5.23.25
getting bad ideas out to make space for good ones, being loud means having to stay loud, io acquisition, humans as machines...
Hello Hello! Weekly musings has passed 100 subscribers, which I know, is small peanuts in the grand scheme of things, but it’s fun to have folks follow along on my very non-linear journey, so if you are reading this THANK YOU. And i’m always open to feedback. I’m heading to my favorite place in the world so I’m in a great mood and hope you have fun some weekend plans ahead too and with that, my weekly musings…
Getting the bad ideas out to make space for the good: Was with two friends (an artist and a movie writer) and we spoke at length about this concept. Artists/creatives often have this belief that a good idea will strike like a lightning bolt for them. But that's just not the case. It takes discipline and putting in the hard work. You have to get all the bad ideas out of your system in order to come up with the good ones and I thought this was so apt to writing more generally or even ideation within a startup.

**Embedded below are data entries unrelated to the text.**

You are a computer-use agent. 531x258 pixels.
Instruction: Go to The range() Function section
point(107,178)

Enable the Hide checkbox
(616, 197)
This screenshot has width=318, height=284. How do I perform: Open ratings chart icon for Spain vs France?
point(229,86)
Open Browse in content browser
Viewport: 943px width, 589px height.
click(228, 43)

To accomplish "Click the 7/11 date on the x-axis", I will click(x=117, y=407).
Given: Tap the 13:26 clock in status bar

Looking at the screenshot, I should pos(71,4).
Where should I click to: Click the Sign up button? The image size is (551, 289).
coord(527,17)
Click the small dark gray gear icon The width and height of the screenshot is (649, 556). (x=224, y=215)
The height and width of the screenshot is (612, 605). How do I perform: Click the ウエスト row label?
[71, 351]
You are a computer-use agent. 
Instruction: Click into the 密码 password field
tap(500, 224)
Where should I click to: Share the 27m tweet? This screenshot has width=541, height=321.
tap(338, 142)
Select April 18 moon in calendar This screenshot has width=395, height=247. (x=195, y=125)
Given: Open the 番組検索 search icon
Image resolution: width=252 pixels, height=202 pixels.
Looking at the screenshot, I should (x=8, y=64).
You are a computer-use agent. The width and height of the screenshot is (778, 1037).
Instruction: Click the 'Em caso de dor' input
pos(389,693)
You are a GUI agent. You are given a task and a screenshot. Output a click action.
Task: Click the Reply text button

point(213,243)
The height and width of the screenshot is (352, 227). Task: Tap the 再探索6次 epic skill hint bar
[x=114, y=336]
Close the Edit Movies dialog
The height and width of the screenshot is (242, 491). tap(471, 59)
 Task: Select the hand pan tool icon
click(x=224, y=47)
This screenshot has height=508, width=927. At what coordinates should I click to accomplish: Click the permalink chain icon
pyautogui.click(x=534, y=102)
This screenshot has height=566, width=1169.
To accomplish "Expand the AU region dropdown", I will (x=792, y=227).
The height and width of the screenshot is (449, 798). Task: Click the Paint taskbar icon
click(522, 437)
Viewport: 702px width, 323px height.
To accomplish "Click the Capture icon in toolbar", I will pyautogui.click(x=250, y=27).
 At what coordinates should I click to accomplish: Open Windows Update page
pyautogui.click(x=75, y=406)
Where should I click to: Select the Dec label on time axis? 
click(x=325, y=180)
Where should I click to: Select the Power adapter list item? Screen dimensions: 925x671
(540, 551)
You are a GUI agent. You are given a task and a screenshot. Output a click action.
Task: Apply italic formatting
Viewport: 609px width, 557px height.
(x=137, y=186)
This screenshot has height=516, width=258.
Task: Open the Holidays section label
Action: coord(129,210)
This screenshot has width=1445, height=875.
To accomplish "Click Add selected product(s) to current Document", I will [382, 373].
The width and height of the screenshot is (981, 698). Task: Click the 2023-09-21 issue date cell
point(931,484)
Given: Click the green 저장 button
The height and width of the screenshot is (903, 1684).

Being loud means having to stay loud: I tweeted about this earlier this week, but was listening to Rick Rubin interview of Andre 3000 on Tetragrammaton Editorial and there were so many good excerpts I wrote down, but one that I thought was just so relevant: Everyone just wants loud because they want to compete in the club or wherever. But once you get the attention from being loud, you have to hold that attention and it becomes uninteresting after a while. Of course he's talking about music, but I think this is so on the nose for so many arenas outside of music. We live in this world where the loudest wins, but there is a real weight to being loud. The weight of becoming uninteresting if you don't stay loud is so heavy and I imagine its a difficult load or maybe you just buy into the belief that you are special and you stop thinking of it that way. I don’t know. It really got me thinking.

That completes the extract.